───── Passage provided ─────

How to Fill Out and Sign a Short-Form Lease Agreement
Learn what goes into a short-form lease, from security deposits and required disclosures to landlord obligations and how to properly sign it.
Learn what goes into a short-form lease, from security deposits and required disclosures to landlord obligations and how to properly sign it.
A simple rental lease agreement is a written contract between a landlord and tenant that spells out the rent, the length of the stay, and each side’s responsibilities for a residential property. Getting the document right before anyone signs prevents the kind of disputes that end up in small-claims court or, worse, with a tenant locked out or a landlord chasing unpaid rent. The process comes down to filling in a handful of sections accurately, attaching the disclosures your state and federal law require, and making sure every party walks away with a signed copy.
Start with full legal names for every person on the lease — landlord and tenant alike — matching whatever appears on a government-issued ID. Nicknames or shortened names create problems if you ever need to enforce the agreement in court. Include current phone numbers, email addresses, and mailing addresses for each party so nobody can claim they never received a notice.
If a tenant doesn’t meet your income or credit requirements on their own, a guarantor or cosigner can backstep the financial obligation. A cosigner shares equal responsibility for every payment from day one, while a guarantor’s liability kicks in only after the tenant fully defaults. Either way, that person’s full legal name, contact information, and signature belong on the lease or on a separate guarantor addendum attached to it.

───── Data provided ─────

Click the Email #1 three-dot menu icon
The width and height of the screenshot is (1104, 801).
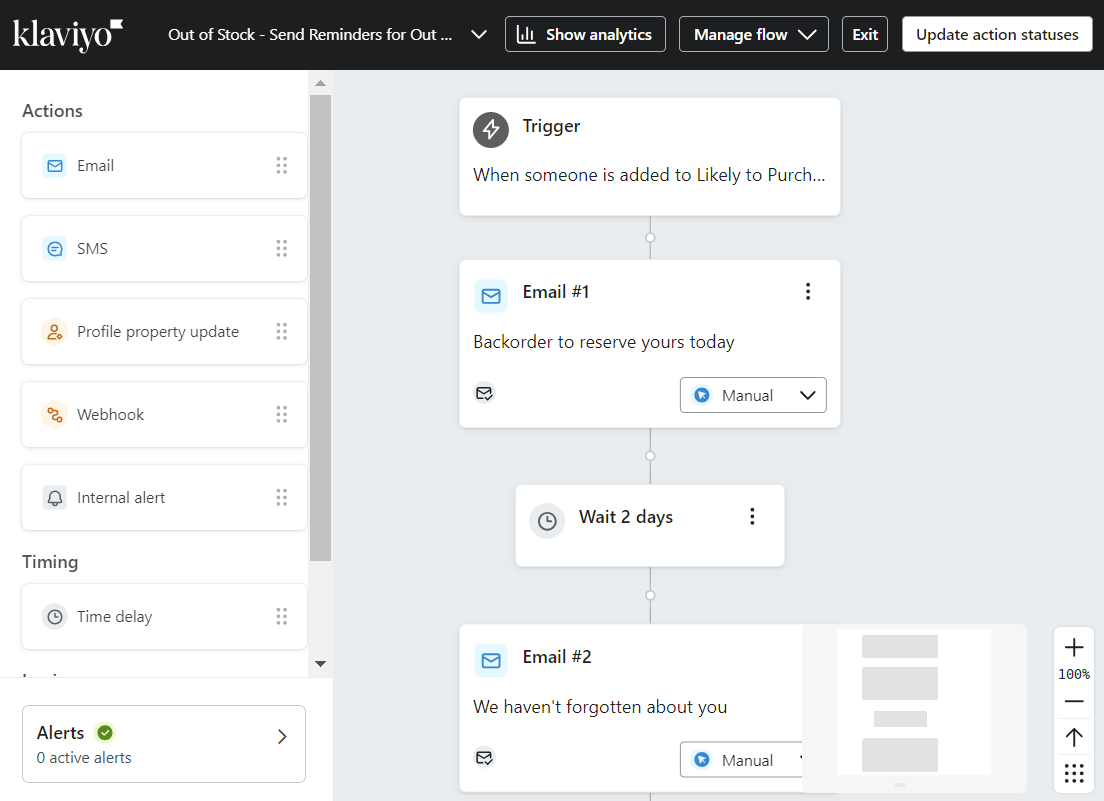(808, 292)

─────

What you need to do:
• A. Set down the lease article word for word, everything from "Start with full" down to "received a notice.".
• B. Say whether each statement agrees with the lease article, answering yes or no and quoting the words of the article that decide it: (i) a cosigner is responsible for rent payments from the very start of the lease; (ii) a guarantor becomes liable as soon as the tenant misses a single payment; (iii) the names on the lease should match a government-issued ID.
Nothing in the listing is needed for this work.

Responses:
• A.
Start with full legal names for every person on the lease — landlord and tenant alike — matching whatever appears on a government-issued ID. Nicknames or shortened names create problems if you ever need to enforce the agreement in court. Include current phone numbers, email addresses, and mailing addresses for each party so nobody can claim they never received a notice.

• B.
(i) Yes: "A cosigner shares equal responsibility for every payment from day one"
(ii) No: "a guarantor’s liability kicks in only after the tenant fully defaults"
(iii) Yes: "matching whatever appears on a government-issued ID"